> **GOAL OF THE EXERCISE**
Of the records that follow, copy only the lines from the line containing "The width and height of the screenshot is (523, 493)." to the line containing "Open the Cagliari-Como biglietti headline", both included, exactly as written.

Dataset entries:
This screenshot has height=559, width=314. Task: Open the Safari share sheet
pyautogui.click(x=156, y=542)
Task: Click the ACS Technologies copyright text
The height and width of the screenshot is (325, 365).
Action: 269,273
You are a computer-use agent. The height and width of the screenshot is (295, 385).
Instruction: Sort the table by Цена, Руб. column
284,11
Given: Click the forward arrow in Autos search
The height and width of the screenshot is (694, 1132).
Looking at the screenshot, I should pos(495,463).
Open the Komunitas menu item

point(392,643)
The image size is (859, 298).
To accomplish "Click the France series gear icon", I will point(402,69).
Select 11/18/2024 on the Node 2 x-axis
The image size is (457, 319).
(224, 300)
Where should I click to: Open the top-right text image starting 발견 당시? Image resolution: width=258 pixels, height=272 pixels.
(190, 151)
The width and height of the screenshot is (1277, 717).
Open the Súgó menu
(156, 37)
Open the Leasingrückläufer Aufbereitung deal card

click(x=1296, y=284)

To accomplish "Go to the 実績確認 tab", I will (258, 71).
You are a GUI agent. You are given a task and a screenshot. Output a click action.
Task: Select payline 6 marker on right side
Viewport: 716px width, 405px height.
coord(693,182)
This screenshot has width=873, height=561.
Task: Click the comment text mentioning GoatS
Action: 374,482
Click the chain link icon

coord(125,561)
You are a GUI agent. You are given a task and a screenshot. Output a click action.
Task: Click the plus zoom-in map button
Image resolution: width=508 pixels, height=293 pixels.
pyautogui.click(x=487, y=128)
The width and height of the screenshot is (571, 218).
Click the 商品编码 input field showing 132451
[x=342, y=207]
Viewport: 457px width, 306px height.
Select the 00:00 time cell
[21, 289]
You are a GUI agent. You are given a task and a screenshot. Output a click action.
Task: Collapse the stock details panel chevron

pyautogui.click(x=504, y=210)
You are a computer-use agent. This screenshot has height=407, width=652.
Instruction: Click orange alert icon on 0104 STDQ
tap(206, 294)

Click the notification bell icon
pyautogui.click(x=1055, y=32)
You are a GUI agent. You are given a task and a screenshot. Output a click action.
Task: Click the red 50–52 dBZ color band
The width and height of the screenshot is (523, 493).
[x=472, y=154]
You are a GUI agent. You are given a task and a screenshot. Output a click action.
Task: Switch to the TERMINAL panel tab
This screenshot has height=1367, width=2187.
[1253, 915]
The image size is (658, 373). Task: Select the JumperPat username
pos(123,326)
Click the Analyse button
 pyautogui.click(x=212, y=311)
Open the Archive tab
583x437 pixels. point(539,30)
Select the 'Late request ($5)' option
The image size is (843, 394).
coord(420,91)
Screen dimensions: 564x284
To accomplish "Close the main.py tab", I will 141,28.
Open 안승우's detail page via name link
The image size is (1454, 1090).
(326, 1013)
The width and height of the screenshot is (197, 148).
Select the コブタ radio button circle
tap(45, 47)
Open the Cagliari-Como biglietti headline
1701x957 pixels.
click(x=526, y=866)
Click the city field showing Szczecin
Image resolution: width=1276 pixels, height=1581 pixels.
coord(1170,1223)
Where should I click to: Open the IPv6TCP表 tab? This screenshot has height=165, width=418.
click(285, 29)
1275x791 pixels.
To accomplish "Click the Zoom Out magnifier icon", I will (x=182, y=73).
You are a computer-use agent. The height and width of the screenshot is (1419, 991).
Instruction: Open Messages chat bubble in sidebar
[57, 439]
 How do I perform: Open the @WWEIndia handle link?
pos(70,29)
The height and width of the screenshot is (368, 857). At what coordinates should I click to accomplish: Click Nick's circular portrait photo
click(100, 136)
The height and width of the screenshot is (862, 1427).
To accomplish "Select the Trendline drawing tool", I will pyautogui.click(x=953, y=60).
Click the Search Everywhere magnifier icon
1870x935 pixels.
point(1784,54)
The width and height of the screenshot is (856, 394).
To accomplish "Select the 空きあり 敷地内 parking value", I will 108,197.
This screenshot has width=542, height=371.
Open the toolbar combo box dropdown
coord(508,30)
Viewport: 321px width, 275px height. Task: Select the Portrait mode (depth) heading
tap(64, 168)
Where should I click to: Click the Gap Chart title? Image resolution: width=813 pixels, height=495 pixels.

> **EXERCISE SOLUTION**
The width and height of the screenshot is (523, 493).
[x=472, y=154]
You are a GUI agent. You are given a task and a screenshot. Output a click action.
Task: Switch to the TERMINAL panel tab
This screenshot has height=1367, width=2187.
[1253, 915]
The image size is (658, 373). Task: Select the JumperPat username
pos(123,326)
Click the Analyse button
 pyautogui.click(x=212, y=311)
Open the Archive tab
583x437 pixels. point(539,30)
Select the 'Late request ($5)' option
The image size is (843, 394).
coord(420,91)
Screen dimensions: 564x284
To accomplish "Close the main.py tab", I will 141,28.
Open 안승우's detail page via name link
The image size is (1454, 1090).
(326, 1013)
The width and height of the screenshot is (197, 148).
Select the コブタ radio button circle
tap(45, 47)
Open the Cagliari-Como biglietti headline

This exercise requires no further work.